The practical implications of the newly adopted legal regime may likely impact negatively on EU public procurement. The administrative burden imposed by the FSR on undertakings will likely impact their willingness to submit bids for EU public procurement contracts. As a result, less competitive bids will likely be submitted and awarded, resulting in increased costs for the public treasury.

Moreover, the amount of information that will be notified for every public procurement procedure will force the European Commission to invest significant time and resources for its review. This process will probably result in significant delays in the granting of awards.

Some alternative approaches to achieve an equitable solution

To avoid the placement of an excessive administrative burden on undertakings and on the Commission's own services, as well as the resulting negative consequences, several changes might be appropriate. These could include:

  1. Adoption of rules governing the whistleblower system to guarantee its well-functioning.
  2. Publication of clear and concise guidelines on the notion of financial contribution.
  3. Withdrawal of the declaration obligation below the notification thresholds.
  4. Limitation of the scope of notifiable foreign subsidies to include only those most likely to distort competition.
  5. Removal of the qualitative criterion to define the notions of main subcontractor and main supplier.
  6. Notification waivers with specific guidance on how to be granted. The Draft Implementing Regulation already foresees such possibility in Article 5(5). However, it does not provide clear rules on how to qualify for it.

[1] Regulation (EU) 2022/2560 of the European Parliament and of the Council of 14 December 2022 on foreign subsidies distorting the internal market.
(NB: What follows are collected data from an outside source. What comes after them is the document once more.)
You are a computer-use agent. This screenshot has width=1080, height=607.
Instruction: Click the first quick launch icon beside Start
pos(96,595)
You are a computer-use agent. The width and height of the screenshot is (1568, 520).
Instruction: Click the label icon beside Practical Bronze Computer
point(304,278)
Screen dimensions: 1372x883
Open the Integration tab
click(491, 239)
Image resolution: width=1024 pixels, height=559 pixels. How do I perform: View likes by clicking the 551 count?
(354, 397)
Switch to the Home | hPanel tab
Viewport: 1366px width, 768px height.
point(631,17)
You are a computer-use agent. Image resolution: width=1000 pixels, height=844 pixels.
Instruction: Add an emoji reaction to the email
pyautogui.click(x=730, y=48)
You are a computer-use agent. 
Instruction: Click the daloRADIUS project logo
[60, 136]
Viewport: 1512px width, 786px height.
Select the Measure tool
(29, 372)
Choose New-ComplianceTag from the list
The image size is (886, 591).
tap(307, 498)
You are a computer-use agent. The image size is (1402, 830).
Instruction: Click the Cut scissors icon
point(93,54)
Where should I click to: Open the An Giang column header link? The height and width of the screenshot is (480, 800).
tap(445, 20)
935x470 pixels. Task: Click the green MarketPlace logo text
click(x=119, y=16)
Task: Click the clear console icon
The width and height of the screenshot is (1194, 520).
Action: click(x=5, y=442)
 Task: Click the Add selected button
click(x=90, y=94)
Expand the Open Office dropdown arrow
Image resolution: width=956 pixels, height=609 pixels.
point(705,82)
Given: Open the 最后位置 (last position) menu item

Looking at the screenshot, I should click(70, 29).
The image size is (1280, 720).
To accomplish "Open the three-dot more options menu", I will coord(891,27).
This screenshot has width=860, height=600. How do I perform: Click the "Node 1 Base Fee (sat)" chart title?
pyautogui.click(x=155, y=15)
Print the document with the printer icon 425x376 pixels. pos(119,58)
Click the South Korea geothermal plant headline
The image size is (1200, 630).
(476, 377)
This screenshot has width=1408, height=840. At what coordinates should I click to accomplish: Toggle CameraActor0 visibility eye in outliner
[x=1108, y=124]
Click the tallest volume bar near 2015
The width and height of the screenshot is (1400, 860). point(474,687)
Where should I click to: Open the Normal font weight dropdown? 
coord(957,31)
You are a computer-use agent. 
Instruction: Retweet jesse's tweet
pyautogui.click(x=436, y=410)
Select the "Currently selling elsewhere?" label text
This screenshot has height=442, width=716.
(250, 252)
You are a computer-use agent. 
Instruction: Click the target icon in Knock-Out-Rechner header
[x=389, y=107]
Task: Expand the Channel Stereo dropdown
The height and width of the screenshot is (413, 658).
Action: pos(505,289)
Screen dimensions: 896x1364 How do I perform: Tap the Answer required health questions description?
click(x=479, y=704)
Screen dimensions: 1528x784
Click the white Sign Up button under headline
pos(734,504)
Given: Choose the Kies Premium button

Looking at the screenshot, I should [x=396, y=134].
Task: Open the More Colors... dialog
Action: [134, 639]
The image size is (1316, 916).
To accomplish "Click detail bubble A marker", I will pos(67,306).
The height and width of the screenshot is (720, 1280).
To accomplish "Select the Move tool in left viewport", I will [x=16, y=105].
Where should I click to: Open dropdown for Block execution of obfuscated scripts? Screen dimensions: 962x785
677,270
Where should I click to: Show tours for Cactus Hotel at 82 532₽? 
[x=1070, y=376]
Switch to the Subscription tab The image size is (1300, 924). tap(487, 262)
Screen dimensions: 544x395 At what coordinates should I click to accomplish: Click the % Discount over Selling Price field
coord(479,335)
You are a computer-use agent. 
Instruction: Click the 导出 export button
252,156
[2] See letter of 24 March 2023 by 21 leading companies to several EU Commissioners and Director Generals on the implementation of the Foreign Subsidies Regulation

[3] Note that the procedural rules governing multi-stage procurement procedures are different. In the event of a request to participate in a multi-stage tender, the Commission must examine the complete notification submitted by the tender within 20 working days from its receipt. Once these 20 working days have elapsed, the Commission must suspend the preliminary review until a final tender is submitted. In that moment, the preliminary review shall be resumed, and the Commission has 20 working days to finalise it. If the Commission decides to start an in-depth investigation, it must adopt a decision within 90 working days from the submission of the completed updated notification (Article 30(6) of the FSR).

[4] Recital 54 of the FSR foresees that "[e]lements of the contract can be considered to be key elements, in particular, on the basis of the specific relevance of the element to the quality of the tender including specific know-how, technology, specialised staff, patents or similar advantages available to the subcontractor or supplier, especially where those elements are relied upon for fulfilling the majority of at least one of the selection criteria in a public procurement procedure". Even though this guidance may help tenderers to assess when a subcontractor or a supplier may qualify as "main subcontractor" or "main supplier", it still leaves the definition of "key elements" open and uncertain.